Yes, in order to catalyze this experience, at least in stereo, the (objective) stereo piece must be used, but that does not mean that the objective is separate from the mind that created it or arranges it in a system. In fact, the subjective is causually prior to the objective; the mind that chooses a component is prior to the arrangement of that technology-component in his technology-system (just as the inventor's subjective mind is prior to the objective creation). Objective is casually dependant on subjective; they are not separate, except in the mind that wishes to make them separate (as in, the mind that desires to separate reality into objects).

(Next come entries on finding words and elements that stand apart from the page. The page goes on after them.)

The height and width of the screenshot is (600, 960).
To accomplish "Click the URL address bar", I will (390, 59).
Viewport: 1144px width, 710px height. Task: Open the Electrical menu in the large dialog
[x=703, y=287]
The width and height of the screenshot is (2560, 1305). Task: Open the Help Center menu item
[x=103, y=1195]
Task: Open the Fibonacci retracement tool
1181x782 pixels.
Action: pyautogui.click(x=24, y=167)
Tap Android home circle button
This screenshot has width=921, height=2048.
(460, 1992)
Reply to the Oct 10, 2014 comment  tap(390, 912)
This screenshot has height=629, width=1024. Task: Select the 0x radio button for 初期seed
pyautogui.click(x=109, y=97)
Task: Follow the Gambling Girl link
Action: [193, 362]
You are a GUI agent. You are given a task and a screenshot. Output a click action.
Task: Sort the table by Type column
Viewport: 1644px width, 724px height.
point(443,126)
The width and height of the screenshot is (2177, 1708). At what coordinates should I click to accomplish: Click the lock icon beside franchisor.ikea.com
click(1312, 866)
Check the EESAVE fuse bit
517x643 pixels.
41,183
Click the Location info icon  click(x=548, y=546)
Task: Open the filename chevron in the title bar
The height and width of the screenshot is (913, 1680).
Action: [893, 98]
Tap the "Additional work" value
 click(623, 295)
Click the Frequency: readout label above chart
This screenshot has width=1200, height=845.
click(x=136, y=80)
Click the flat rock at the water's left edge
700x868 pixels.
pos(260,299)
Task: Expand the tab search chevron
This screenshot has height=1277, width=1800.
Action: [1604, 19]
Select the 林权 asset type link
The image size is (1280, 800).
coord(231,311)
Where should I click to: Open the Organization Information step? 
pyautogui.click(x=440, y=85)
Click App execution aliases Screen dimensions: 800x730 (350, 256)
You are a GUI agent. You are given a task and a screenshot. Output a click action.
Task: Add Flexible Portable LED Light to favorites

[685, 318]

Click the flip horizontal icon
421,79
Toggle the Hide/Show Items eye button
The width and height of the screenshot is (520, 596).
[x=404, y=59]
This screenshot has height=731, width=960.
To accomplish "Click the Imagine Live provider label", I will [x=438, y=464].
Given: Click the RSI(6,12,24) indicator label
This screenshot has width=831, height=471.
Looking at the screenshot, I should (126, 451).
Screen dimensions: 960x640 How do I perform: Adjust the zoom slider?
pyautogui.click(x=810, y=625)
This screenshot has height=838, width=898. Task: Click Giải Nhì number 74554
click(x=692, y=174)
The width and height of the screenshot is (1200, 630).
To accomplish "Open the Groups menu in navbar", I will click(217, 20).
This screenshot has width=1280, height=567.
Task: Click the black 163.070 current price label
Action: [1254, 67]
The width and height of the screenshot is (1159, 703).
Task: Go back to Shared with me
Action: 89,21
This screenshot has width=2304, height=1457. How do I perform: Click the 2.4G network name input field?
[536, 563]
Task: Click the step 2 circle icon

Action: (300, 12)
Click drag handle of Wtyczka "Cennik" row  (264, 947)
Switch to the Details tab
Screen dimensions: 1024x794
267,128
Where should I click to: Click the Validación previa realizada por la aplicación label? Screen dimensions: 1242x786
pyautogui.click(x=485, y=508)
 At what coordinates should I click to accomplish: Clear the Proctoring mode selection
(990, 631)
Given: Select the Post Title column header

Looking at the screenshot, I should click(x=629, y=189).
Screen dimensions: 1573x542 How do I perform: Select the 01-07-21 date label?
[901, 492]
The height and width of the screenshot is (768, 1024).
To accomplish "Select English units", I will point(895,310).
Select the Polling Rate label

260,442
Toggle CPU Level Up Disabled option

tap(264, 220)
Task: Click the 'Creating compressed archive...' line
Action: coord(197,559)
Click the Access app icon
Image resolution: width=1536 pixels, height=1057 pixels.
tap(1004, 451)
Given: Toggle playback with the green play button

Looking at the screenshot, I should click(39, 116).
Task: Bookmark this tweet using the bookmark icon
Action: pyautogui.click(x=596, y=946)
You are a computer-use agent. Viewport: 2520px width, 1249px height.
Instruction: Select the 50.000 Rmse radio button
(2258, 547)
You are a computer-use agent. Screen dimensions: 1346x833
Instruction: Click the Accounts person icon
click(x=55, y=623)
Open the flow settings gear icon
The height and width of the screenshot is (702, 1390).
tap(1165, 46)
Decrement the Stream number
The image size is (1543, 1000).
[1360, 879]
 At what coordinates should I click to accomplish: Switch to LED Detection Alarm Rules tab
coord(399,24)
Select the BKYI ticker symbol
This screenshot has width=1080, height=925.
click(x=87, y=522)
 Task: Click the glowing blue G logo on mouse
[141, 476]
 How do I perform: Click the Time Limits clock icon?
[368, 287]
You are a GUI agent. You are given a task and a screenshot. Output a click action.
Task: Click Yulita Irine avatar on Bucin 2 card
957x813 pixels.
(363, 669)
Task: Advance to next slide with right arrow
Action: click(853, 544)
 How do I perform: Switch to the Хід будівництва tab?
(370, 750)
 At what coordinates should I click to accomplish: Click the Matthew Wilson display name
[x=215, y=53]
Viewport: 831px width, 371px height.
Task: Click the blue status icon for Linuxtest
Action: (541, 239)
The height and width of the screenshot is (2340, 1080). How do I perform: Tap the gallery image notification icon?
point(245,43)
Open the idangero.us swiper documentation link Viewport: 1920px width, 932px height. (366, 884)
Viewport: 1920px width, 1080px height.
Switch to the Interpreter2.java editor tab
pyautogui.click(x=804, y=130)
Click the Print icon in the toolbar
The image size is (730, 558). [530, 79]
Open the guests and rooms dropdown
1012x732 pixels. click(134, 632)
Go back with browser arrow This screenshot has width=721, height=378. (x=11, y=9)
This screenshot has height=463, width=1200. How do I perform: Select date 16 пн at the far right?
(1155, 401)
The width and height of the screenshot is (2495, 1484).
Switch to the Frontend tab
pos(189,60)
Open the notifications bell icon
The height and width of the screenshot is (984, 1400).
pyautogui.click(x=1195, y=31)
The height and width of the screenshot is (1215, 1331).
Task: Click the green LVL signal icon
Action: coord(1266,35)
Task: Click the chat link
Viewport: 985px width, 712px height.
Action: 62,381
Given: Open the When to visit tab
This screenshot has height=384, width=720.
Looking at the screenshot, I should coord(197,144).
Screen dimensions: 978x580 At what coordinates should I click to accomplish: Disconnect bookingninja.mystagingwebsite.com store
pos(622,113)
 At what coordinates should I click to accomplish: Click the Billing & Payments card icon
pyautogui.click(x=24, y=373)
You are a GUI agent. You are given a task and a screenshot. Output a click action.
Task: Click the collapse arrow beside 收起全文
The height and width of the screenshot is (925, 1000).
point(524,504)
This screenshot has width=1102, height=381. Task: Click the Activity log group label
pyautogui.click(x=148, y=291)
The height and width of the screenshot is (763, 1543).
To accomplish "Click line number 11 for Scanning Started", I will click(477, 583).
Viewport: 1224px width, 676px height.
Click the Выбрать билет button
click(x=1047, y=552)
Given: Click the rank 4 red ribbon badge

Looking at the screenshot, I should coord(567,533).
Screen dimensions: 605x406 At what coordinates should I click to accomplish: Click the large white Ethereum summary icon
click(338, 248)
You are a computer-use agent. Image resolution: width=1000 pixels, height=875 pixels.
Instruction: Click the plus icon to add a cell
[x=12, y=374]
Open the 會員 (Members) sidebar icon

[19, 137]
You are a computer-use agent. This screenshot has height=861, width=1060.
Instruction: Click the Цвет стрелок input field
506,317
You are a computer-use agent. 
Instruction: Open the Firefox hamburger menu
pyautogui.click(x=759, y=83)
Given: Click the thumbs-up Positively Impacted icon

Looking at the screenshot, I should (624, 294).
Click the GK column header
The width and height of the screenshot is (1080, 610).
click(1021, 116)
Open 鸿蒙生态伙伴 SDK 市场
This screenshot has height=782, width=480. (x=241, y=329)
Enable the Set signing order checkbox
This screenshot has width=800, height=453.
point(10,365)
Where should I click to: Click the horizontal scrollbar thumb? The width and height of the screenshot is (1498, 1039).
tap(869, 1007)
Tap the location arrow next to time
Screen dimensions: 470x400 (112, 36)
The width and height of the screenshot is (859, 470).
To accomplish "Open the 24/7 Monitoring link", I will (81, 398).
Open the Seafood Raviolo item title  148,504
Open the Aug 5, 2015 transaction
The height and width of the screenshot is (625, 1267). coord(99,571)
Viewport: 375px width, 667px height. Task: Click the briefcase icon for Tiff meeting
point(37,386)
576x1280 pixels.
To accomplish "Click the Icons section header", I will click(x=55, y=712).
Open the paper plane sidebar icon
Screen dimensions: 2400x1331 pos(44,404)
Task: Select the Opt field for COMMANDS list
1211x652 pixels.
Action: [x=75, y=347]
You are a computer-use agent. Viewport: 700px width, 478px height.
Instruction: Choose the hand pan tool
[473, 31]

Regarding neurosis in audio, yes, many people's ego structure (reflection of their self to their self) requires that they compete with others. These are the same people who are atached to the objectifiacation of reality, then carried into their stereo experience. All listening minds are not the same, however - regardless of our knee-jerk egalitarianism to the contrary. Pointing to this type of mind as what I am talking about misses the point. They may be the mean, but I am talking about a different subjectivity that is not tied for its identification on its powers of objectifiaction (hence, able to release that level of subjectivity easier and seep into the music).

Yes, I agree, the notion that the subjective sound - the "absolute sound" - of live music is transferrable into all subjective experiences, stereo included, is a nice marketing idea, but it is not realizable through objective means, IMHO (somthing I once told HP when I wrote for him in another lifetime). But, it can be replicated in subjective ways: the beauty I experience, beyond thought, when enraptured by the sight of the sunset, or her face, or the beauty in the music, is the SAME beauty. At deeper levels of perceiving - as the sense of subjective fades as its delf-defining objectifying fades - the experience of beauty converges into one. This is why, regardless of our self structures, we are all drawn to music, or the sunset, or her face. There is no-thing more "Zen" than that.

As I said, though, you must be willing to engage the experiment - to let go of you self - to confirm what i am saying. Until then, you will only interpret the experiences that exist beyond your-self as non-existent. That's the way the "absolute beauty" in all of the above has set it up.

Thanks for your response, sincerely.